(Collected data entries)
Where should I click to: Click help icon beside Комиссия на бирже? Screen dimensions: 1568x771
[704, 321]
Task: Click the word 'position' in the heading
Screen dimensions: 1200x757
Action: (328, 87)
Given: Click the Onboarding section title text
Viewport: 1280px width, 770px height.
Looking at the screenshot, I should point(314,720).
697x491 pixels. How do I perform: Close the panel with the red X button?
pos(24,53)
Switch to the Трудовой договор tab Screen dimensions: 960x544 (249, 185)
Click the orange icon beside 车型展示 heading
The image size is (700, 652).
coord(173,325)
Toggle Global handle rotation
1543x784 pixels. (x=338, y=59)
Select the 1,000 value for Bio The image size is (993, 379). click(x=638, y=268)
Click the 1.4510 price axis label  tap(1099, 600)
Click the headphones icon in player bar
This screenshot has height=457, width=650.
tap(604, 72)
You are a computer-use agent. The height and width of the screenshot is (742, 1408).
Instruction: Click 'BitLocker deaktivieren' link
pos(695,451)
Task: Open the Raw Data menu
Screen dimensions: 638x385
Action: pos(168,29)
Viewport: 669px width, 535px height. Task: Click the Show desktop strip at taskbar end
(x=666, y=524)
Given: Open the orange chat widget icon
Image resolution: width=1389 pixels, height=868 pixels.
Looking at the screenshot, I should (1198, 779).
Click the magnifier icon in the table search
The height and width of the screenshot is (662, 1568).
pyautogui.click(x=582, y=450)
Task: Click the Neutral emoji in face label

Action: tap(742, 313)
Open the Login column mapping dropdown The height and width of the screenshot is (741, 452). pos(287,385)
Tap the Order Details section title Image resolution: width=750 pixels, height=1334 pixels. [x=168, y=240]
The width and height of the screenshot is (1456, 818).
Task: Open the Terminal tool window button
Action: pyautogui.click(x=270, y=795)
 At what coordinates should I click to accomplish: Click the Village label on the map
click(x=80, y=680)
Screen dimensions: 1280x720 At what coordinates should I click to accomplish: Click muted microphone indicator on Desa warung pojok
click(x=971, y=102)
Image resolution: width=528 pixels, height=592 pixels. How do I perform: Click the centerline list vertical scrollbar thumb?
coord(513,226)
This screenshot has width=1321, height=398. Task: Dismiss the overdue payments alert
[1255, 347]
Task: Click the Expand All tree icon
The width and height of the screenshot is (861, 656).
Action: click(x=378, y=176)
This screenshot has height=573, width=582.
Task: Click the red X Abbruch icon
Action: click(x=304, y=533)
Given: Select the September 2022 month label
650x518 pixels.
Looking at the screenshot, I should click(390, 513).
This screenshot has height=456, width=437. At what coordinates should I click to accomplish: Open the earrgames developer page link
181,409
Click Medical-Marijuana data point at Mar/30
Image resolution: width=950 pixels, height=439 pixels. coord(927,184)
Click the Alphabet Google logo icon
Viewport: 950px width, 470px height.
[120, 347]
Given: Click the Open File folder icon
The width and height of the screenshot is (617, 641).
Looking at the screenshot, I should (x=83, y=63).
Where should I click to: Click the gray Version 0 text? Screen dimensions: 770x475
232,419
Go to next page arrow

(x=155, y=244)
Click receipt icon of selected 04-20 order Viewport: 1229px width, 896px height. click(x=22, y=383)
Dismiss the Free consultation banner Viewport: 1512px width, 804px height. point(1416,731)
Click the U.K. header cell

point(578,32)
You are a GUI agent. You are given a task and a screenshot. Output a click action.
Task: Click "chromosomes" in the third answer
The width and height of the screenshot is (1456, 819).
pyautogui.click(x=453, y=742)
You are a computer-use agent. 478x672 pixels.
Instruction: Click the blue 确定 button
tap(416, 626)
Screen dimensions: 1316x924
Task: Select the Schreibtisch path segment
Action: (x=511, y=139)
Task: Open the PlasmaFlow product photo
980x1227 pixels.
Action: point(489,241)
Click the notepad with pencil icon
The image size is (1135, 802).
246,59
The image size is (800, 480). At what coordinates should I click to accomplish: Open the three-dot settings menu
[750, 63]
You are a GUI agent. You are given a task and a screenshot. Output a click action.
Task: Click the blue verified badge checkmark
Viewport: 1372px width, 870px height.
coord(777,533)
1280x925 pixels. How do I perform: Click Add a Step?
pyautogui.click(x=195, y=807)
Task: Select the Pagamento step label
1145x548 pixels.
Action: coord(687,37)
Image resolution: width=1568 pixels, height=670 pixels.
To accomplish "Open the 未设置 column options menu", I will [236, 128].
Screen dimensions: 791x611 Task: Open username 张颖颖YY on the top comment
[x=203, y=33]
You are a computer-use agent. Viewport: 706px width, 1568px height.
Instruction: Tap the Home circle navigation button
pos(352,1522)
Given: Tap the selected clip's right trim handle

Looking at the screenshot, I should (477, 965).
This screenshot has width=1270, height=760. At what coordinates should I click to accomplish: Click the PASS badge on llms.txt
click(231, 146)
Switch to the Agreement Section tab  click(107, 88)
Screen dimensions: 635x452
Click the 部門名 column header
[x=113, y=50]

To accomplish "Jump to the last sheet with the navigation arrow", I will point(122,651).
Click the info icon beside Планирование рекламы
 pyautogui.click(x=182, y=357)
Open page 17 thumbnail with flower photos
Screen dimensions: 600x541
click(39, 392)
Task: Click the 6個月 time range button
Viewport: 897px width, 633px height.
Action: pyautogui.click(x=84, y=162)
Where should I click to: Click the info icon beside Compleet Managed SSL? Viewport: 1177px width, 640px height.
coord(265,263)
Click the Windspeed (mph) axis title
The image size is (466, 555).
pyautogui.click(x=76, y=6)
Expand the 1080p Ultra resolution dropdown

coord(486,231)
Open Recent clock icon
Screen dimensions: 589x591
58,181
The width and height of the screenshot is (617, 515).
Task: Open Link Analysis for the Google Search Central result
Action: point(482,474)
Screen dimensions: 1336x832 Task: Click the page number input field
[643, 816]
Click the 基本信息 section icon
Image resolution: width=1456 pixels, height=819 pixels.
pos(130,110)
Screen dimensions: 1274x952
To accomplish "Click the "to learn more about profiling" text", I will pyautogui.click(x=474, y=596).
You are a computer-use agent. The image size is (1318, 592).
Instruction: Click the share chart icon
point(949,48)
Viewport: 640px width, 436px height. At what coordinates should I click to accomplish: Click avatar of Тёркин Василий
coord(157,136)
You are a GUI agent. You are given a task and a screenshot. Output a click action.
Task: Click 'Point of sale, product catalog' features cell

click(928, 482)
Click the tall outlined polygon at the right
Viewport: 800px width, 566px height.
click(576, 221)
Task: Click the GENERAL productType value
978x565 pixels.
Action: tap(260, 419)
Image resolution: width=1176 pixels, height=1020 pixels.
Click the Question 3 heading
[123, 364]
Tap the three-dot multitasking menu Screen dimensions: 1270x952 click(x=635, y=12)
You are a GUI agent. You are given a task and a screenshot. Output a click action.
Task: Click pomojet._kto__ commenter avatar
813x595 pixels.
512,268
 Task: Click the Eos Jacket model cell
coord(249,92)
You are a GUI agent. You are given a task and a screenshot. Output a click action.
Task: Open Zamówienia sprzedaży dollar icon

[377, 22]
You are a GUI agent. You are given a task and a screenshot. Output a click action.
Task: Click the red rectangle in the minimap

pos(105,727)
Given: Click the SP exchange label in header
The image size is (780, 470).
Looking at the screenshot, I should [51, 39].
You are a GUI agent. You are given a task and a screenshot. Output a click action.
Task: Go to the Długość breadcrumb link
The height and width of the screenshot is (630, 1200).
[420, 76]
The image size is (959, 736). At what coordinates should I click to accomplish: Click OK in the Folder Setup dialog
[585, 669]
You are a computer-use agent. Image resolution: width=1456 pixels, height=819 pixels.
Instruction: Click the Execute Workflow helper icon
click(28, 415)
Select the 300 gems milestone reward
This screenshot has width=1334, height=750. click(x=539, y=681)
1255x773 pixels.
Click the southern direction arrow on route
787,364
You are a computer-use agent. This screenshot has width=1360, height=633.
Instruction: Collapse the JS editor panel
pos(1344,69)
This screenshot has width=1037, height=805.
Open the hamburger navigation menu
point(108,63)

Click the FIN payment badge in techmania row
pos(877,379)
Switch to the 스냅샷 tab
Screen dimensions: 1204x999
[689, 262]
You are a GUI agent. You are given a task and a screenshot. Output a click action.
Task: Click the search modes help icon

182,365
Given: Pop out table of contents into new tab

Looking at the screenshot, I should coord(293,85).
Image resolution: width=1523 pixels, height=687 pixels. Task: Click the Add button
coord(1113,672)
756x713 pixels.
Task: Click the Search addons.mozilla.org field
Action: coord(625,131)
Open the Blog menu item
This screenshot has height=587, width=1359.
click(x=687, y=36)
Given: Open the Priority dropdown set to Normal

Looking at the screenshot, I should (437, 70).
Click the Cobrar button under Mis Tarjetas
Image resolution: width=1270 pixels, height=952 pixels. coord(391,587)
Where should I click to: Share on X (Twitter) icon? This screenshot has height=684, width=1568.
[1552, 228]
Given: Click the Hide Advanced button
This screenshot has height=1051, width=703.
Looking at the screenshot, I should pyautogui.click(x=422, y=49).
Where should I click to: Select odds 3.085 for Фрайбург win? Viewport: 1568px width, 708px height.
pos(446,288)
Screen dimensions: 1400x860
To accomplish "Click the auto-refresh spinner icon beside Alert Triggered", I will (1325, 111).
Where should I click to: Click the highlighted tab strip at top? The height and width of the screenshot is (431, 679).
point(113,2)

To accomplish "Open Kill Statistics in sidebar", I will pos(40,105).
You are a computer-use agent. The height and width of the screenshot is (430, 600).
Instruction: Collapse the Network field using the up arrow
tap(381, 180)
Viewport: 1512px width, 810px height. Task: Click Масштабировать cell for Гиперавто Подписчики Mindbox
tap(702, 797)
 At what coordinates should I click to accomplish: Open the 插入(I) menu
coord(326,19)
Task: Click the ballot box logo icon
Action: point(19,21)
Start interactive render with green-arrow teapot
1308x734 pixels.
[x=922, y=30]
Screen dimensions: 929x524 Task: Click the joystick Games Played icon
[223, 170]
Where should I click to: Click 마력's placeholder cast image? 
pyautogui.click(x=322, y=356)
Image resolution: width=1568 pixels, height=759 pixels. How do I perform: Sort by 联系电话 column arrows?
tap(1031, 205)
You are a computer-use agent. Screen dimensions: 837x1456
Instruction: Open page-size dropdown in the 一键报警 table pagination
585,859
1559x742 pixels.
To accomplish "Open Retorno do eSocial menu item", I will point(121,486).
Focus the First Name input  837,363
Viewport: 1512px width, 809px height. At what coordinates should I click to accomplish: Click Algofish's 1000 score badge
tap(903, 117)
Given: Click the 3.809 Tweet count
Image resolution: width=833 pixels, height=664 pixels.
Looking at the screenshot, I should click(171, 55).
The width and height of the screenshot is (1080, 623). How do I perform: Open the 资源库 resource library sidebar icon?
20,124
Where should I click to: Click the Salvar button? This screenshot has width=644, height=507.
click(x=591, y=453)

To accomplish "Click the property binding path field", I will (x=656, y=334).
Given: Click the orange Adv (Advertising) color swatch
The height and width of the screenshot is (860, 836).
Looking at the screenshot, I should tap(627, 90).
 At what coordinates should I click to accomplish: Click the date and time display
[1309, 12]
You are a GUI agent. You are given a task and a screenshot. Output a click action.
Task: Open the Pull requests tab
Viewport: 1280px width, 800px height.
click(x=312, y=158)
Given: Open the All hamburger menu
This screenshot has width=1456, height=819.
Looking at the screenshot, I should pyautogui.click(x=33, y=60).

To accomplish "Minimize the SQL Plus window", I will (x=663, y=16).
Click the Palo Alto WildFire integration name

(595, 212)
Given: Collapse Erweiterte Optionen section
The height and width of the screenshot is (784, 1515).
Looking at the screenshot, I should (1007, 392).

* _TASK GOAL_
All lines above with the word "item" need to be reported.

* _SOLUTION FOR THIS TASK_
Open the Blog menu item
To accomplish "Open Retorno do eSocial menu item", I will point(121,486).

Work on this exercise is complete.